╭──
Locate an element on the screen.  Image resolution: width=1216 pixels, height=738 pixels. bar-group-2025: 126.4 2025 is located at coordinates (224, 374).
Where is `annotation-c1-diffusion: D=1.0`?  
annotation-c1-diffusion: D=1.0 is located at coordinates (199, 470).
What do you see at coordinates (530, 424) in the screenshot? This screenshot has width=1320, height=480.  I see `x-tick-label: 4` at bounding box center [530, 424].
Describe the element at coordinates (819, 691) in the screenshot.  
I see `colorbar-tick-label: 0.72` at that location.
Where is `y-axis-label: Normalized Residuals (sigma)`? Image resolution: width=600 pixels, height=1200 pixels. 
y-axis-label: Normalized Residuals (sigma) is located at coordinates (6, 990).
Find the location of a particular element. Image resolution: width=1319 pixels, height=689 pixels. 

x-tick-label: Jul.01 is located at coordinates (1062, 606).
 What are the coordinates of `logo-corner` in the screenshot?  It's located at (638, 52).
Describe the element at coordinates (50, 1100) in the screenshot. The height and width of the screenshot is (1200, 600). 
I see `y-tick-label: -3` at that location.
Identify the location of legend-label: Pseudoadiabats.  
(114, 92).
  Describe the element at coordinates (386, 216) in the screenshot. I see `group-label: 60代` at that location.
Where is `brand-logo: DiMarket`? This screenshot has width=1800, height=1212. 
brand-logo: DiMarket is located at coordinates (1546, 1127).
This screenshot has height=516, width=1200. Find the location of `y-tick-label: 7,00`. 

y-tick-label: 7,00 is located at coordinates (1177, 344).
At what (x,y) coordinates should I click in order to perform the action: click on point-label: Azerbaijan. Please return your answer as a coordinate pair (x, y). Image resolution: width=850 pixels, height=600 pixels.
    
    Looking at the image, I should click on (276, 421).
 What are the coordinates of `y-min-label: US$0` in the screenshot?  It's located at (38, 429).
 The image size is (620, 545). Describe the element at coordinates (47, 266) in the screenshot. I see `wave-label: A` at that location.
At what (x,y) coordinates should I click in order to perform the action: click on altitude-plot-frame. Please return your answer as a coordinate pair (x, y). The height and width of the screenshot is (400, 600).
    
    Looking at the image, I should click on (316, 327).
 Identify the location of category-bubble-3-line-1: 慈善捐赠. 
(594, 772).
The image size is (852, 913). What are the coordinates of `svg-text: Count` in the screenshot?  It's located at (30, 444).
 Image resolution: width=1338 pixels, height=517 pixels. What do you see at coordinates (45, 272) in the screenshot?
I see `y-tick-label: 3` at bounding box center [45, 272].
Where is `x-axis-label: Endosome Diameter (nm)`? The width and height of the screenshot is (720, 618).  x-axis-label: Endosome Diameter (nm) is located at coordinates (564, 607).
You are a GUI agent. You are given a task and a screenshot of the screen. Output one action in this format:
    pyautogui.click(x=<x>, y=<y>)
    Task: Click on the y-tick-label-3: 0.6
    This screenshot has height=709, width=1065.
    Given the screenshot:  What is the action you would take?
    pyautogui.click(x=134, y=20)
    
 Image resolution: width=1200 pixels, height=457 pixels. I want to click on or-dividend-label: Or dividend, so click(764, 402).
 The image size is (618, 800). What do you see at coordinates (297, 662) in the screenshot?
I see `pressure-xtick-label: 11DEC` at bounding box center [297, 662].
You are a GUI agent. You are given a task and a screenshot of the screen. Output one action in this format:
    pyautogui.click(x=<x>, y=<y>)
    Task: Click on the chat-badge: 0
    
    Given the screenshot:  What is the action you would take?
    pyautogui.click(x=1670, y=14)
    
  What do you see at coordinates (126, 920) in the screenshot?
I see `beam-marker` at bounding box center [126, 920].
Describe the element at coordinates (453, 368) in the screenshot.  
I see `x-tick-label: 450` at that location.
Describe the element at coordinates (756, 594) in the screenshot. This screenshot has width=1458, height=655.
╰──
### Task directions
Pull out every entry above and copy each one word for word, keeping the original order.

### Exercise response
Locate an element on the screen.  Image resolution: width=1216 pixels, height=738 pixels. bar-group-2025: 126.4 2025 is located at coordinates (224, 374).
Where is `annotation-c1-diffusion: D=1.0`?  
annotation-c1-diffusion: D=1.0 is located at coordinates (199, 470).
What do you see at coordinates (530, 424) in the screenshot? This screenshot has width=1320, height=480.  I see `x-tick-label: 4` at bounding box center [530, 424].
Describe the element at coordinates (819, 691) in the screenshot.  
I see `colorbar-tick-label: 0.72` at that location.
Where is `y-axis-label: Normalized Residuals (sigma)`? Image resolution: width=600 pixels, height=1200 pixels. 
y-axis-label: Normalized Residuals (sigma) is located at coordinates (6, 990).
Find the location of a particular element. Image resolution: width=1319 pixels, height=689 pixels. 

x-tick-label: Jul.01 is located at coordinates (1062, 606).
 What are the coordinates of `logo-corner` in the screenshot?  It's located at (638, 52).
Describe the element at coordinates (50, 1100) in the screenshot. The height and width of the screenshot is (1200, 600). 
I see `y-tick-label: -3` at that location.
Identify the location of legend-label: Pseudoadiabats.  
(114, 92).
  Describe the element at coordinates (386, 216) in the screenshot. I see `group-label: 60代` at that location.
Where is `brand-logo: DiMarket`? This screenshot has width=1800, height=1212. 
brand-logo: DiMarket is located at coordinates (1546, 1127).
This screenshot has height=516, width=1200. Find the location of `y-tick-label: 7,00`. 

y-tick-label: 7,00 is located at coordinates (1177, 344).
At what (x,y) coordinates should I click in order to perform the action: click on point-label: Azerbaijan. Please return your answer as a coordinate pair (x, y). Image resolution: width=850 pixels, height=600 pixels.
    
    Looking at the image, I should click on (276, 421).
 What are the coordinates of `y-min-label: US$0` in the screenshot?  It's located at (38, 429).
 The image size is (620, 545). Describe the element at coordinates (47, 266) in the screenshot. I see `wave-label: A` at that location.
At what (x,y) coordinates should I click in order to perform the action: click on altitude-plot-frame. Please return your answer as a coordinate pair (x, y). The height and width of the screenshot is (400, 600).
    
    Looking at the image, I should click on (316, 327).
 Identify the location of category-bubble-3-line-1: 慈善捐赠. 
(594, 772).
The image size is (852, 913). What are the coordinates of `svg-text: Count` in the screenshot?  It's located at (30, 444).
 Image resolution: width=1338 pixels, height=517 pixels. What do you see at coordinates (45, 272) in the screenshot?
I see `y-tick-label: 3` at bounding box center [45, 272].
Where is `x-axis-label: Endosome Diameter (nm)`? The width and height of the screenshot is (720, 618).  x-axis-label: Endosome Diameter (nm) is located at coordinates (564, 607).
You are a GUI agent. You are given a task and a screenshot of the screen. Output one action in this format:
    pyautogui.click(x=<x>, y=<y>)
    Task: Click on the y-tick-label-3: 0.6
    This screenshot has height=709, width=1065.
    Given the screenshot:  What is the action you would take?
    pyautogui.click(x=134, y=20)
    
 Image resolution: width=1200 pixels, height=457 pixels. I want to click on or-dividend-label: Or dividend, so click(764, 402).
 The image size is (618, 800). What do you see at coordinates (297, 662) in the screenshot?
I see `pressure-xtick-label: 11DEC` at bounding box center [297, 662].
You are a GUI agent. You are given a task and a screenshot of the screen. Output one action in this format:
    pyautogui.click(x=<x>, y=<y>)
    Task: Click on the chat-badge: 0
    
    Given the screenshot:  What is the action you would take?
    pyautogui.click(x=1670, y=14)
    
  What do you see at coordinates (126, 920) in the screenshot?
I see `beam-marker` at bounding box center [126, 920].
Describe the element at coordinates (453, 368) in the screenshot.  
I see `x-tick-label: 450` at that location.
Describe the element at coordinates (756, 594) in the screenshot. This screenshot has width=1458, height=655.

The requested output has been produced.